Really nice column by Richart Thaler in the Times debunking pretty much all of the right’s talking points on why the really rich really need their tax cuts (note to reader: they don’t). My favorite parts:
They [the Republican leadership] offer three arguments to support their view.
The first is that it is folly to raise taxes in a weak economy. There is some merit to this argument, of course, but economic policy is always about trade-offs.
Tax cuts are one of many ways to stimulate the economy. Building infrastructure, for example, is another. We have to choose. And if the primary goal is stimulating the economy, tax breaks to the rich are simply not cost-effective. Numerous studies have shown that the poor spend nearly all of their income, while the rich save a significant amount of theirs…
Which brings us to the third argument.
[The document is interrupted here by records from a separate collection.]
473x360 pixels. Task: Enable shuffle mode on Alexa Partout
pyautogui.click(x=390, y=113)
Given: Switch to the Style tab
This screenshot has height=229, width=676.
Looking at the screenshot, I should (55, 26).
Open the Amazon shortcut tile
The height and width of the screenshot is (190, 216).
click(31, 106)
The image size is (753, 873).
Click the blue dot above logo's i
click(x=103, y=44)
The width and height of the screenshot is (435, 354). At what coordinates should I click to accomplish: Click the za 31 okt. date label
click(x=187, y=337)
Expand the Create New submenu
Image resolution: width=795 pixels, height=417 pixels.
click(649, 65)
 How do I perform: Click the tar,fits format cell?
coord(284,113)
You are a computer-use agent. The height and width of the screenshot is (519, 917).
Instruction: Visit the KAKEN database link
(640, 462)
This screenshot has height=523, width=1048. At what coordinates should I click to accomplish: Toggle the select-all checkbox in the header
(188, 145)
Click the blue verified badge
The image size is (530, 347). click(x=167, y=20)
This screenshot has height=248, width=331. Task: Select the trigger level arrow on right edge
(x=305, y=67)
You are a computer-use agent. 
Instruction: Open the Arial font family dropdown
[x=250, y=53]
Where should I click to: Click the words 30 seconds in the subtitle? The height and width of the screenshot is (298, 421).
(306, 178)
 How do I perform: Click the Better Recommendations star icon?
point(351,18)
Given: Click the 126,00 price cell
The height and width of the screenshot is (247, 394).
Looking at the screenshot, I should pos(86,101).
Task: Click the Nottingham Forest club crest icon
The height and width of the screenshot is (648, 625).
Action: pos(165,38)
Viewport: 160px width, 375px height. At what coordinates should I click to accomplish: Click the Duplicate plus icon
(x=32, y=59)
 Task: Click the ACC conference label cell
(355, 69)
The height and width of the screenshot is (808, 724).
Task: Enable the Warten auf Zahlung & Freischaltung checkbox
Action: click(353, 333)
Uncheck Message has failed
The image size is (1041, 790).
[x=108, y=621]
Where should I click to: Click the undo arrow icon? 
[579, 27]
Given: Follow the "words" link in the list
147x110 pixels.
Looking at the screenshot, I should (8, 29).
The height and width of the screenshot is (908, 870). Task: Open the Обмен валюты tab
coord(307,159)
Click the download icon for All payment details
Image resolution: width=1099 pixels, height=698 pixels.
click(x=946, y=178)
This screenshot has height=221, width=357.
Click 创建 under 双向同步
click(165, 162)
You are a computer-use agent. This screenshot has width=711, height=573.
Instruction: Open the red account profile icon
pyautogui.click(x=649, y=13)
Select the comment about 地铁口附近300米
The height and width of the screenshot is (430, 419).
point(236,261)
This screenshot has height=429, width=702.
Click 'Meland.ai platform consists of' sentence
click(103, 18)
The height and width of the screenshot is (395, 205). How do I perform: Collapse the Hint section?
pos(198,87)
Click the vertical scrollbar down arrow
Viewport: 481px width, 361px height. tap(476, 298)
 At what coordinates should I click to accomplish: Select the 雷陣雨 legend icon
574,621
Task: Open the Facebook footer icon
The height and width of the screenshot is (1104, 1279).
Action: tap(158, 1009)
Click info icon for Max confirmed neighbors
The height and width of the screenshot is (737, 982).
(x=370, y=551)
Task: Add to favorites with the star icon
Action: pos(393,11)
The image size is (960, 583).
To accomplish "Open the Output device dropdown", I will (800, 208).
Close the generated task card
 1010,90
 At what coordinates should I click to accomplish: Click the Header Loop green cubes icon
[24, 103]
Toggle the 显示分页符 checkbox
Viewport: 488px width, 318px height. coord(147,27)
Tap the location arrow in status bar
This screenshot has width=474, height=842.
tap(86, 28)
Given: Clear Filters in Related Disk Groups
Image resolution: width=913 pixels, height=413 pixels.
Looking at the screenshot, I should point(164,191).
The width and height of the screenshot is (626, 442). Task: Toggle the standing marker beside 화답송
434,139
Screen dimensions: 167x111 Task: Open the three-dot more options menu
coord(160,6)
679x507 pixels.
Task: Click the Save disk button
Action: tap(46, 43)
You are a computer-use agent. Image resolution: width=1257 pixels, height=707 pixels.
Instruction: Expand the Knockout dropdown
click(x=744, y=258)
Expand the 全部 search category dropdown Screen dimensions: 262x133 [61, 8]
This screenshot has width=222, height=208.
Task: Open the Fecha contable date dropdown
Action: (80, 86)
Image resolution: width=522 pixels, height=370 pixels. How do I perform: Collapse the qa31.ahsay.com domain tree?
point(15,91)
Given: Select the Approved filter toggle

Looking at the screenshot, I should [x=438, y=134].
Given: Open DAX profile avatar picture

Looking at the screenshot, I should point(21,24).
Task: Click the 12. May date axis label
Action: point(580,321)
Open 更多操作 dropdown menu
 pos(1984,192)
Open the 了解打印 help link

Conservatives say that to do anything other than extending tax cuts to everyone would amount to “class warfare.”
The best response to that notion comes from Warren E. Buffett: “There’s class warfare, all right, but it’s my class, the rich class, that’s making war, and we’re winning.”
Thomas Piketty and Emmanuel Saez, two academic economists, provide data to back up Mr. Buffett’s view. They show that the proportion of income earned by the top 1 percent of American families was about 10 percent of the national total from 1945 to 1979. Since 1980, that share has doubled, reaching about 20 percent in 2008 — or more, if capital gains are included.
I’ll also mention here, the Thaler is the co-author (with Cass Sunstein) of an excellent book, Nudge. (Which I now realize, I somehow forgot to review on my webpage). Anyway, Nudge takes the insights and findings from behavioral economics and applies them to actual policy debates. It’s no Predictably Irrational (a wonderfully engaging book on behavioral economics), but given the more serious tone and intentions, it’s quite readable and quite good.